So everyone knows, I've also got some other great articles coming up as well - I'm actually planning ahead instead of "writing from the hip" - go figure.

In the meantime, enjoy these next three "traps" and have a great weekend; I know I'm going to.

***

Trap #5: The Trap of Giving up on Love

Love makes the world go round. We have all had disastrous love experiences. By letting that pain you felt during that hard time will only make your life less of an adventure. If you keep trying, you will find a person who you love, and who you would die for, and a person who would die for you, and who loves you. Keep looking, Keep loving, keep searching. You’ll find her. Do not let the pain of the yesterday hold you back today. NEVER give up on love. Love is why your alive today. Your parents probably loved each other at some time if they do not love each other today. Think about it. Someone has loved you, return that love to the world. Hate will only drag you down and destroy your life. This is why I discourage the “jerk” approach to women. To Love is to live. So keep on living.

Trap #6: The Trap of not Fighting

Ever want to give up? Of course. We all want to give up. We all want the easy way out. If you give up every time you will fail to live your life to its fullest. Keep fighting through it. You’ll get out. I promise you’ll get out. Whether it is by death or with life, you will get out. You must keep trying to achieve what you want. If you give up now, all the time you spent yesterday will have been in vain, and tomorrow will be forever changed. Keep fighting through the toughest times of your life, they will pass. Keep going!!!

Trap #7: The Trap of Fighting

This is contradictory to the trap above. What you must understand is that you must achieve equilibrium between fighting and not fighting. You must know when you have been defeated. If you fight for something you will never achieve then all the time you spent will be spent in vain. Fight for the possible, not for the impossible. You must know when to throw in the towel, and when you do, hold your chin high and have pride because you did one of the hardest things to do, admit defeat. We all lose in life. We also win every now and then too. The key is to treat every loss as a victory, because for every loss you encounter, you will leave the situation with more experience. Is that not a victory? It’s always win win. You have to learn to stop fighting for the impossible and to spend that time doing something else, rather than wasting your time for something you will never achieve.


- jonathon, et al.

Monday, April 21, 2008

Can't Go On Like This Anymore

I am happy in fits and spurts. Flourishes of happiness are tempered by an underlying sadness that does not want to leave me. I really want to feel better, but it's just not happening. I want to be the wonderful person that I know that I am. But, I simply can't do it if I'm still hanging on to something that is no longer there. I think that I've said to her all that I need to say about my love and desire for her, about always being there, doing whatever it takes, and always waiting for her. But she has moved on, is happy with someone else, and now it seems "us" is but a memory.

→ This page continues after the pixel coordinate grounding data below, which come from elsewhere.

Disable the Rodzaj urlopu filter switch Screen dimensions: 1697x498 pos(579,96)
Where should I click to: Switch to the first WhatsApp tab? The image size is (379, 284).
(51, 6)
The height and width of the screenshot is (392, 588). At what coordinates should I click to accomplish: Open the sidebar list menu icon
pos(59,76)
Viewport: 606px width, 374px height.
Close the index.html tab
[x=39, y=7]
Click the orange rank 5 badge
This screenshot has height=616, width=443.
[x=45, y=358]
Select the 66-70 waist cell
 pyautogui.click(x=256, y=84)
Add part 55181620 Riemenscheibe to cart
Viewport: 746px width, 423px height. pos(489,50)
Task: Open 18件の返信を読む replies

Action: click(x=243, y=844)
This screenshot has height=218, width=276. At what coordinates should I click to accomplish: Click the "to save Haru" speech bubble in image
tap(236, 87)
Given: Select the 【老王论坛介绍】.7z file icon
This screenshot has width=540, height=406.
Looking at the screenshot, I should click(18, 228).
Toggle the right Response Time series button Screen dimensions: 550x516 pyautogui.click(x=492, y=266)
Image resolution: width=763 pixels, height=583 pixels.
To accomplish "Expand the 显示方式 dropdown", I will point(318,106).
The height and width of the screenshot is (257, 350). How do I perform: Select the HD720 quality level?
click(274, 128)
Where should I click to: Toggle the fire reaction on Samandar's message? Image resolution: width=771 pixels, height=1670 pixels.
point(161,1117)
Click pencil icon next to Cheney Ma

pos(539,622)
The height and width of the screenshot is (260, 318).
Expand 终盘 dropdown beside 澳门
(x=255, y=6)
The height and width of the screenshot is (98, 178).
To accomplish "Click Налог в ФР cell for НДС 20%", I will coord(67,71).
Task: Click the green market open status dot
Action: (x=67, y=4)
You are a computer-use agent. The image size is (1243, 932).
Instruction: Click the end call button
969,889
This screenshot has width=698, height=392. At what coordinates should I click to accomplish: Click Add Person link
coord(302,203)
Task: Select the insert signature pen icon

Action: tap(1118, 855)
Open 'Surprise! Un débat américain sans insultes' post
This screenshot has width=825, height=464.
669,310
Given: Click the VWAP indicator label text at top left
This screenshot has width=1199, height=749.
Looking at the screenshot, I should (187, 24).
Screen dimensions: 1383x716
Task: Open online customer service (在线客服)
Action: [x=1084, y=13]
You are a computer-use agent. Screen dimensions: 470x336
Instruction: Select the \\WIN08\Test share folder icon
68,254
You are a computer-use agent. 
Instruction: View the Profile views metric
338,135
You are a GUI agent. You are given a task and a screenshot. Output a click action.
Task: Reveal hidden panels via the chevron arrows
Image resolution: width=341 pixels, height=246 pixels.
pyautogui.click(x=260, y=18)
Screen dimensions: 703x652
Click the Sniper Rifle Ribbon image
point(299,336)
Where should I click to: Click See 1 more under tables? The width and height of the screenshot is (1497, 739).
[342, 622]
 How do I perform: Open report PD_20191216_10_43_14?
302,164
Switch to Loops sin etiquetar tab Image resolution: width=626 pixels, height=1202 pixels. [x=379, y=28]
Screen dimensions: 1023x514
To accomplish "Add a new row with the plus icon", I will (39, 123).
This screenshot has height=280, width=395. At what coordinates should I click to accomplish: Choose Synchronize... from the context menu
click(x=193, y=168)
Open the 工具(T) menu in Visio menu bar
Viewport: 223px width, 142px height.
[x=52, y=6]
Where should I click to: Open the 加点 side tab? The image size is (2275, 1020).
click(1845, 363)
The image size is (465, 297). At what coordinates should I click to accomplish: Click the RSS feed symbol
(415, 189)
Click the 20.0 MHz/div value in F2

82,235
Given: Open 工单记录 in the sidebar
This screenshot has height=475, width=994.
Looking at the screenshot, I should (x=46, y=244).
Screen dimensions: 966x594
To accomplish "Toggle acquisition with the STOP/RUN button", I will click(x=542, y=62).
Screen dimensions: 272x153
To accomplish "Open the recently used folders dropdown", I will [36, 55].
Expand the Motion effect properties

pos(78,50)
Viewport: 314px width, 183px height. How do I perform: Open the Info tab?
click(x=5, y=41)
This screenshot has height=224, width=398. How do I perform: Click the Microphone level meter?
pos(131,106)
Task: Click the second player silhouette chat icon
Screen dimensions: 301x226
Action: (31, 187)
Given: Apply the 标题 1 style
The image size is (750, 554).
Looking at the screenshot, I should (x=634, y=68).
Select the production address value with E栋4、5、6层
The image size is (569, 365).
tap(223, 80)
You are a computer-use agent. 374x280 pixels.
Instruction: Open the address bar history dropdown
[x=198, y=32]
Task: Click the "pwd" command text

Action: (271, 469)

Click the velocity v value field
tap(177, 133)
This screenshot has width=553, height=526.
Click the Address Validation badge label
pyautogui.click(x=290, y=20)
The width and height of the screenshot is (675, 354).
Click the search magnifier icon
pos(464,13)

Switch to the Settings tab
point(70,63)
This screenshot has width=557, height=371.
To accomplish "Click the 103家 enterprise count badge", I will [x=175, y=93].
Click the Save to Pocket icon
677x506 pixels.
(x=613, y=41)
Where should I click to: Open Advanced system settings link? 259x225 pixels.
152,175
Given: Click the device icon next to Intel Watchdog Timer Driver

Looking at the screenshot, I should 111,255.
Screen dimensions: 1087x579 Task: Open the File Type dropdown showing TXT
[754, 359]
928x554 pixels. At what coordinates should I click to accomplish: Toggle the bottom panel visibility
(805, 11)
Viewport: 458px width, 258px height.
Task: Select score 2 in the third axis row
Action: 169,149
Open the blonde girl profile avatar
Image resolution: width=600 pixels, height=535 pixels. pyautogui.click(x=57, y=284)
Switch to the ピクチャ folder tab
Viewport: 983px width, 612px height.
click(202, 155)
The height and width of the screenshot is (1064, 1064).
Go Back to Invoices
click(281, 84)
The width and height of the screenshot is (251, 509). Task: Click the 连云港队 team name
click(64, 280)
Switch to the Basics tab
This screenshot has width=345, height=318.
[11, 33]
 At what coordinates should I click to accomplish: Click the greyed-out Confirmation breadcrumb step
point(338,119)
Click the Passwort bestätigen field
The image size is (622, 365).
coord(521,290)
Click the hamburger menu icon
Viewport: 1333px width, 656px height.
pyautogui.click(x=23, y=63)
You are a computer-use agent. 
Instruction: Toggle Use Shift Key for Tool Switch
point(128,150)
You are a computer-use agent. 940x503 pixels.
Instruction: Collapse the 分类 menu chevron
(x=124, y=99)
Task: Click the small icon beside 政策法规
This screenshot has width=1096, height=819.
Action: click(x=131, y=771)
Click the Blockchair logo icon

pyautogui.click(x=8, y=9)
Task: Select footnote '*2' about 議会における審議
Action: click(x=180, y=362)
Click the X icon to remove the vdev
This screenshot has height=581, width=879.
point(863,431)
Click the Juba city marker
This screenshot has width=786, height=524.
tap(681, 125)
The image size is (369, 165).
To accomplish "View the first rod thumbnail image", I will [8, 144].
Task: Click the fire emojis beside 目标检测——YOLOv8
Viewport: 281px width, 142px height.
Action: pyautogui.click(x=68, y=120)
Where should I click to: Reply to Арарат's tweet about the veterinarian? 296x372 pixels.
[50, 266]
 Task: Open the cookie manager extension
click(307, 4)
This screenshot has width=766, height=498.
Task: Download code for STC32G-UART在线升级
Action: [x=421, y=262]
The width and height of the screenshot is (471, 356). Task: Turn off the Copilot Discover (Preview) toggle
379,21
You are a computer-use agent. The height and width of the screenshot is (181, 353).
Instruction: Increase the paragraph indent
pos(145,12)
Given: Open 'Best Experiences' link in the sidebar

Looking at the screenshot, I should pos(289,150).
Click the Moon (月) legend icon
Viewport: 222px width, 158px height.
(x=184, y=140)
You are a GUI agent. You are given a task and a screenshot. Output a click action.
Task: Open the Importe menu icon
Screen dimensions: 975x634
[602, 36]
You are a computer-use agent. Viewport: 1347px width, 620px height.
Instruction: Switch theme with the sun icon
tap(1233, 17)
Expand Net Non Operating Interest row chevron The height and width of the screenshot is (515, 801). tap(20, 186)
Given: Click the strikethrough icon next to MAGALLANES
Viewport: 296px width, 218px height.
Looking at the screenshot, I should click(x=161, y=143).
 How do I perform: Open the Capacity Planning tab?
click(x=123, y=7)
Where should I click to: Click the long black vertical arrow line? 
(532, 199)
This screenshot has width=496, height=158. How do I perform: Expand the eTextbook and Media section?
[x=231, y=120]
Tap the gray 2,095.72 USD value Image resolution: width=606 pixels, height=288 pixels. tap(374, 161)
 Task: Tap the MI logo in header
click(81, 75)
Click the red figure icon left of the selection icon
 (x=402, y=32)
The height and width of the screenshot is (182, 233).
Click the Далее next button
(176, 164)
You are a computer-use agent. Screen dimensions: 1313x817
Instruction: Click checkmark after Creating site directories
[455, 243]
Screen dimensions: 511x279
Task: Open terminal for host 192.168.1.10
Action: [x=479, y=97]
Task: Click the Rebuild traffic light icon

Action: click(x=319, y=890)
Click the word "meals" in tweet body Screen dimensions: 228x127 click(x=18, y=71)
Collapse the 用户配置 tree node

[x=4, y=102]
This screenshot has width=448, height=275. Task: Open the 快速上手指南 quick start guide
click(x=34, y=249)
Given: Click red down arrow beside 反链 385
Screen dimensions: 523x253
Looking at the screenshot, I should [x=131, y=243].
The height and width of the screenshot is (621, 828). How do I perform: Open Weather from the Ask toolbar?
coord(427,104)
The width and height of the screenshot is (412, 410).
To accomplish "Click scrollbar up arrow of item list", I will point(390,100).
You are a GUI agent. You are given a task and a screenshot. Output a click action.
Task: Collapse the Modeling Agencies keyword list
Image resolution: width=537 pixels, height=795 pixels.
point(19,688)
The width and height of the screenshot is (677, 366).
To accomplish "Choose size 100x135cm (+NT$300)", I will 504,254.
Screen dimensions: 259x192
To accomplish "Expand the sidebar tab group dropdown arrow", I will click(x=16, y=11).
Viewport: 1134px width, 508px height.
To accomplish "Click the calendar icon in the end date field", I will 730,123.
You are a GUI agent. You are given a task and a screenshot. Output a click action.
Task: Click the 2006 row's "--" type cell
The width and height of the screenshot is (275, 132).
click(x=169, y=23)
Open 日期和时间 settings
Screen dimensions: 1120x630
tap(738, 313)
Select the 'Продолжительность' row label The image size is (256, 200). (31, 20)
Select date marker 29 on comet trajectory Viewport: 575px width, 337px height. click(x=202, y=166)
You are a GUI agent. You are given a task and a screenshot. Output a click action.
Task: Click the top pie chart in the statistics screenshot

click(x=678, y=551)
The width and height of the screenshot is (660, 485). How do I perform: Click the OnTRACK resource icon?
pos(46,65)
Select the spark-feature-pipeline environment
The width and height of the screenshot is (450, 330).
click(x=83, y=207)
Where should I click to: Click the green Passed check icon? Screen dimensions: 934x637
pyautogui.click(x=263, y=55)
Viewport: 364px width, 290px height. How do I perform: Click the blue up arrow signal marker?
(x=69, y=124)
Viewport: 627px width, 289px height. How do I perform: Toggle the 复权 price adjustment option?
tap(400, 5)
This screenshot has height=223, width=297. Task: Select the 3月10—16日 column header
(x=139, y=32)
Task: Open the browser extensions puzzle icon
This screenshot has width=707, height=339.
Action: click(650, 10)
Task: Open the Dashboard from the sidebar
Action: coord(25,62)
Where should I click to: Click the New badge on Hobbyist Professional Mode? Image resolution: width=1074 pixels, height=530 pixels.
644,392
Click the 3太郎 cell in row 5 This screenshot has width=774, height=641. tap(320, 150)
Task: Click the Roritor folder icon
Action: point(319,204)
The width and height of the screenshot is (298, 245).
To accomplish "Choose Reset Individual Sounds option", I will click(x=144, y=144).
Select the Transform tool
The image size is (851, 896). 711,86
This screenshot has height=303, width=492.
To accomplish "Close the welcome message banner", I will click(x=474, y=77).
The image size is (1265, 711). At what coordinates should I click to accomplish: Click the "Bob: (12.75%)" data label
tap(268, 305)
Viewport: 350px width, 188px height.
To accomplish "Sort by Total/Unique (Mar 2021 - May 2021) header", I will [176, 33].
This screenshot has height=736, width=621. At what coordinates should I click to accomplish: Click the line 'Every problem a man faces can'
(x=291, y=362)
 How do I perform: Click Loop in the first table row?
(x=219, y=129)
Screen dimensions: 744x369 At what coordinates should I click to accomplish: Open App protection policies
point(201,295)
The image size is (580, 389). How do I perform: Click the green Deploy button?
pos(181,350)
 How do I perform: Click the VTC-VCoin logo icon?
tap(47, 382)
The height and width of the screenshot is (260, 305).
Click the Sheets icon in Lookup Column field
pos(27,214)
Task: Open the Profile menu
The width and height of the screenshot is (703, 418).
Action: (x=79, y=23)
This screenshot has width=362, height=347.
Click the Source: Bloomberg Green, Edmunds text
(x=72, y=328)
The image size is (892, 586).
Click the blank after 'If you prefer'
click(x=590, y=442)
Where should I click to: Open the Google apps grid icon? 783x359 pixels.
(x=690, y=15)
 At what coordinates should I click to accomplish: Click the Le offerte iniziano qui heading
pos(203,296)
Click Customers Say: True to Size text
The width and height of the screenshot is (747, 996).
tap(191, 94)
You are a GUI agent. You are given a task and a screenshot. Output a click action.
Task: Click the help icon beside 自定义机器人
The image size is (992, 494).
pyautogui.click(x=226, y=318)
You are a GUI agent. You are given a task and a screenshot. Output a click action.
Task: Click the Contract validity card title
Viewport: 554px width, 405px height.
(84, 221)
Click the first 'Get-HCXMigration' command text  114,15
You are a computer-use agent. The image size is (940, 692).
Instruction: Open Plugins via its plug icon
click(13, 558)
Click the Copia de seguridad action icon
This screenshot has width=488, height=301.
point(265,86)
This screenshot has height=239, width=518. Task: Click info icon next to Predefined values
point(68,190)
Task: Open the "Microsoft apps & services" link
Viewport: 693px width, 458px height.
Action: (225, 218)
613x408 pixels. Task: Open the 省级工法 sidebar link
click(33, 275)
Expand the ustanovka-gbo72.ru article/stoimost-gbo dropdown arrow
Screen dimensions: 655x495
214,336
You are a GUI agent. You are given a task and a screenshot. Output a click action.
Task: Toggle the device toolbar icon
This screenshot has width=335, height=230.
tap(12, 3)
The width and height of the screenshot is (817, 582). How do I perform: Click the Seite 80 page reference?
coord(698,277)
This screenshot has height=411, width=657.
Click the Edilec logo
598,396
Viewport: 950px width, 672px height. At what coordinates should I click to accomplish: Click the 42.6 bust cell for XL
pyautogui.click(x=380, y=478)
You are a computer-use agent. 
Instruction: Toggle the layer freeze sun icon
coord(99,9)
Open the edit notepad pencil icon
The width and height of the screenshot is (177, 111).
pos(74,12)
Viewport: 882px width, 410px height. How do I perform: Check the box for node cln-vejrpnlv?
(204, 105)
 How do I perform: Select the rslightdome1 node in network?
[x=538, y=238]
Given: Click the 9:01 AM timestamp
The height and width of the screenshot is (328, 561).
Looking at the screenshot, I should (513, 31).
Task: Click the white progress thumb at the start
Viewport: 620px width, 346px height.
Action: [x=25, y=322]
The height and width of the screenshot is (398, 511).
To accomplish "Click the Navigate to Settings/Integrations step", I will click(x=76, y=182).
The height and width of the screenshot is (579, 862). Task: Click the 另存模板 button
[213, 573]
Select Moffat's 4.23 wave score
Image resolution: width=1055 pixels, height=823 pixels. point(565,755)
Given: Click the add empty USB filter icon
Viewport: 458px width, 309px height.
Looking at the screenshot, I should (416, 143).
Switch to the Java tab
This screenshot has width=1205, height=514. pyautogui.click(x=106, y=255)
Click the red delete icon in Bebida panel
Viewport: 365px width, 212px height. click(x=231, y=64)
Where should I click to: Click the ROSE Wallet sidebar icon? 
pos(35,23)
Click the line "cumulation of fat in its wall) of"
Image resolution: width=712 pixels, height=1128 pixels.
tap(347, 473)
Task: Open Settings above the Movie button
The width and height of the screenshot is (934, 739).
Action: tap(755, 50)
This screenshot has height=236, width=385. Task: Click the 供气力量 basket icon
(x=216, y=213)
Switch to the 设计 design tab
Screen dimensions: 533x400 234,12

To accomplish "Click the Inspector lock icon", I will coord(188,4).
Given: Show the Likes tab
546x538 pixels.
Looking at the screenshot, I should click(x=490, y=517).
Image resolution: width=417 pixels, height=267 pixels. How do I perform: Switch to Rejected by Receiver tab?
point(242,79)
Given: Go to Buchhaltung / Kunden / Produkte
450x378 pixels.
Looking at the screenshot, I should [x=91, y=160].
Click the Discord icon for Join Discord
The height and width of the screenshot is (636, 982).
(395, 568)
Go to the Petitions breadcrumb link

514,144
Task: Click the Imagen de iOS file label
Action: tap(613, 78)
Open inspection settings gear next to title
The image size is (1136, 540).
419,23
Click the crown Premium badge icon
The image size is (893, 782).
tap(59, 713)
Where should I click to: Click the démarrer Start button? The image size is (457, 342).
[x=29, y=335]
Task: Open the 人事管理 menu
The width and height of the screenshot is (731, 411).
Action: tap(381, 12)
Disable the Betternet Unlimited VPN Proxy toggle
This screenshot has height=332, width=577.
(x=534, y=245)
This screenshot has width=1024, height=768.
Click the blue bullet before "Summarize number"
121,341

I have claimed closure, but no matter how much I try I just can't seem to shut that door, turn the page, close the book, or whatever other metaphor for moving on there may be. I want more than anything to fight for her, to follow her, because I know in my heart she is worth it and I love her. I wish that she wanted to be fought for, but I just don't think that she does. As sad as it is, there is no fighting for a love that is no longer there. I'll probably never know what I did wrong to hurt her so much, but I will be eternally sorry for whatever it was, though. A person as wonderful and amazing as her shouldn't have to feel hurt as she must have.

But for everything, I know that having seen the best of me and the worst of me she decided the worst just wasn't worth it. I don't fault her, and there is nothing wrong with that - she deserves to be with a person who can always make her happy. It just saddens me to think I'm not that person and that I allowed someone that I care for to think that there was more bad in me than good. I know that I am not a bad person, just one who had some problems and made some mistakes. But there is nothing more than I can do other than atone for those mistakes and move forward on my own.

I'm tired of waking up sad, crying when I think about her, causing myself harm, losing sleep, feeling horrible when I should be having fun, thinking about what could have been and where it all went wrong, and feeling the urge to reach out and hold the one person I know I can't - I am just emotionally drained at this point.

I know my love and affection for her will never disappear, but I know I can't go on like this anymore. It tears my heart apart, but I think that it's time for me to move on as well. I'm sorry that I wasn't stronger for her. I have to be strong now for me.

-...

Friday, April 18, 2008

For the Weekend

Since I'll be gone for the weekend, I thought I'd toss you some more of the Traps of Life to hold you over until I get back. I know how lost you'd be this weekend without my calming words...

So, while I'm gone, enjoy the weekend, enjoy life, enjoy the people in your life because everything is moving on a lot faster than you might have expected and it can all be different from one day to the next.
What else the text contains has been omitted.